During his stay in Europe Iqbal not only read voraciously but also wrote and lectured on Islamic subjects which added to his popularity and fame in literary circles. Iqbal returned to India in 1908. The poet had won all these academic laurels by the time he was 32 or 33. He practiced as a lawyer from 1908 to 1934, when ill health compelled him to give up his practice. In fact, his heart was not in it and he devoted more time to philosophy and Literature than to legal profession. He attended the meetings of Anjuman Himayat-l-lslam regularly at Lahore. The epoch making poems, Shikwa and Jawab-e-Shikwa, which he read out in the annual convention of it one year after another, sparkled with the glow of his genius and made him immensely popular.

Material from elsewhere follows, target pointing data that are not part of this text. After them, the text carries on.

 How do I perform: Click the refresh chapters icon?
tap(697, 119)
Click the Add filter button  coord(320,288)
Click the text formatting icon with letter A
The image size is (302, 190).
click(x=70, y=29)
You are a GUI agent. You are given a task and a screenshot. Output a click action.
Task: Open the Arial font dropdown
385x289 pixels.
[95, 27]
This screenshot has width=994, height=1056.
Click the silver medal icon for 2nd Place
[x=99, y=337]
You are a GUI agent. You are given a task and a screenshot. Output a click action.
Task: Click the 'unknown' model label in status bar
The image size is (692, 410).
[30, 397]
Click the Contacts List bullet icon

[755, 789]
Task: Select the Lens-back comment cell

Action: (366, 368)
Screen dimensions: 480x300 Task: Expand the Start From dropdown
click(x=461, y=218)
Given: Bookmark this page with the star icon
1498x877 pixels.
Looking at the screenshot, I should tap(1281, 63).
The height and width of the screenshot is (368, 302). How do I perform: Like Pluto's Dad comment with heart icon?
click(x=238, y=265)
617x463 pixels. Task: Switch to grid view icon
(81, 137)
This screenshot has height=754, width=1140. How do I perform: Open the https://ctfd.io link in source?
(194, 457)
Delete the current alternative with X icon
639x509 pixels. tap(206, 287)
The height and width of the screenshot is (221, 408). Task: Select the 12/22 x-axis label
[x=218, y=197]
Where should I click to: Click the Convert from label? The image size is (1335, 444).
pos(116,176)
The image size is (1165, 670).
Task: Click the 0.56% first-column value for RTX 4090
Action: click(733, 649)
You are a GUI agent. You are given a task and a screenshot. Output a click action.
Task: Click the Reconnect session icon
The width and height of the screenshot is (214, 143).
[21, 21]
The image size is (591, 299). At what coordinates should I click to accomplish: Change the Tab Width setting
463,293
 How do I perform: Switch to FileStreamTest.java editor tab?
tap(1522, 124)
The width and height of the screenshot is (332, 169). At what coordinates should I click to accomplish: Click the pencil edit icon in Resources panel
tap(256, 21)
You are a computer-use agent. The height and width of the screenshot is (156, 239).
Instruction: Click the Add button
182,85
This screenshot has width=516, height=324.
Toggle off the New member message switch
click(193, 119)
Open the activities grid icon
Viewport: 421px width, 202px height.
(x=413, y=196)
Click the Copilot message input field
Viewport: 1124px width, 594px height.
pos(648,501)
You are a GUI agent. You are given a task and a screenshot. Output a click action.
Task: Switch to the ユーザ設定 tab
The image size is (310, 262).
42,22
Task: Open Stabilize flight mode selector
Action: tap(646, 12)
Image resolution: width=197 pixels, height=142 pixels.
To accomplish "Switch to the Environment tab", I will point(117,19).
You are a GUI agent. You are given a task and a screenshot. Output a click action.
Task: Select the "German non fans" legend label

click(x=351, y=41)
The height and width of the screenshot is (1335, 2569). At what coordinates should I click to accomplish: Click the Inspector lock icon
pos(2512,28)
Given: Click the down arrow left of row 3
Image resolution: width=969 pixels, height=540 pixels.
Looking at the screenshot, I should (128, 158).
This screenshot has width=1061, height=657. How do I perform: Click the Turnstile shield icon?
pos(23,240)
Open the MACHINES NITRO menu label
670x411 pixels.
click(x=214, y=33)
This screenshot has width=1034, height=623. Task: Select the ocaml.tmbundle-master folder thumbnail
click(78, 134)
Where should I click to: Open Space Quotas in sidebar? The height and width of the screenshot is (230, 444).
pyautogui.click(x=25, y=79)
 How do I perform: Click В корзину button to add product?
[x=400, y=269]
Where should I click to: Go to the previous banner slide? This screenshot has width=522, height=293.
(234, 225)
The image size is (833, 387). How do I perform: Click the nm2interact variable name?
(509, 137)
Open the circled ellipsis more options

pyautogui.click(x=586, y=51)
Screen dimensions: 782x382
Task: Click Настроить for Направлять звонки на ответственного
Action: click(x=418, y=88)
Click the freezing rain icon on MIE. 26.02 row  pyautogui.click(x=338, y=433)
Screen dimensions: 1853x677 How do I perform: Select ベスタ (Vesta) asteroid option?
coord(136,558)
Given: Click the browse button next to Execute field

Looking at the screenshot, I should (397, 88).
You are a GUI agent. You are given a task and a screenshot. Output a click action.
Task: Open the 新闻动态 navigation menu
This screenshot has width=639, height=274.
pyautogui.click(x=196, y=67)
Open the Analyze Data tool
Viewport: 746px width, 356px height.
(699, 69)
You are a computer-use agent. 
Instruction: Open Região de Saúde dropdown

They became the national songs of Millet. Iqbal’s other poems Tarana-e-Hind (The Indian anthem) and Tarana-e-Milli (the Muslim Anthem) also became very popular among masses and used to be sung as symbols of National or Muslim identity at public meetings. The Balkan wars and the Battle of Tripoli, in 1910, shook Iqbal powerfully and inflicted a deep wound upon his heart. In his mood of anger and frustration, he wrote a number of stirring poems, which together with portraying the anguish of Muslims were severely critical of the West. The spirit of change is evident in poems like Biad-e-lslamia (the lands of lslam), Wataniat Nationalism), Muslim, Fatima Bint Abdullah (who was killed In the siege of Cyralnca, Siddiq, Bilal, Tahzib-e-Hazir (Modem civilization) and Huzoor-e-Risalat Maab Mein (in the presence of Sacred Prophet). In these poems, Iqbal deplores the attitude of Muslim leaders who lay a claim to Islamic leadership and yet are devoid of a genuine spiritual attachment to the blessed Prophet.
Iqbal was shaken by the tragic events of World War I and the disaster the Muslims had to face. The genius had passed through the formative period. He had attained maturity as a poet, thinker, seer and crusader who could read the signs of tomorrow in the happenings of today, make predictions, present hard facts and unravel abstruse truths through the medium of poetry and ignite the flame of faith selfhood and courage by his own Intensity of feeling and force of expression. Khizr-o-Raah (The Guide) occupies the place of pride among the poems he wrote during this period. Bang-e-Dara (The caravan bell) published in 1929 has held a place of honor in Urdu poetry and world poetry. Iqbal preferred Persian for poetic expression because its circle was wider than that of Urdu In Muslim India. His Persian works, Asrar-e-khudi (Secrets of the selt), Rumuz-e-Bekhudi (Mysteries of Selflessness), Payam-e-Mashriq (Message of the East), Javed Nama (The Song of Eternity) belong to the same period of his life. And so is Reconstruction of Religious Thoughts in Islam, which was extensively appreciated and translated into many languages.
Academies were set up in Italy and Germany for the study of Iqbal’s poetry and philosophy. In 1927 the poet was elected to the Punjab Legislative assembly. In 1930, he was elected to preside over at the annual session of Muslim League. In his presidential address at Allahabad, Iqbal for the first time introduced the Idea of Pakistan. In 1930-31, he attended the Round Table conference, which met in London to frame a constitution for India. He breathed his last in the early hours of April 21, 1938, In the arms of his old and devoted servant, leaving behind a host of mourners sit over the Islamic world. There was a faint smile playing on his lips, which irresistibly reminded One of the last criterions, which he laid down for a truthful Muslim.
Allama Iqbal had made clear in his addresses that “From Islamic point of view a state is the end product of an effort to translate ideal concepts of Islam into realities of space and time. This is a task of converting these lofty concepts into collective human conduct”.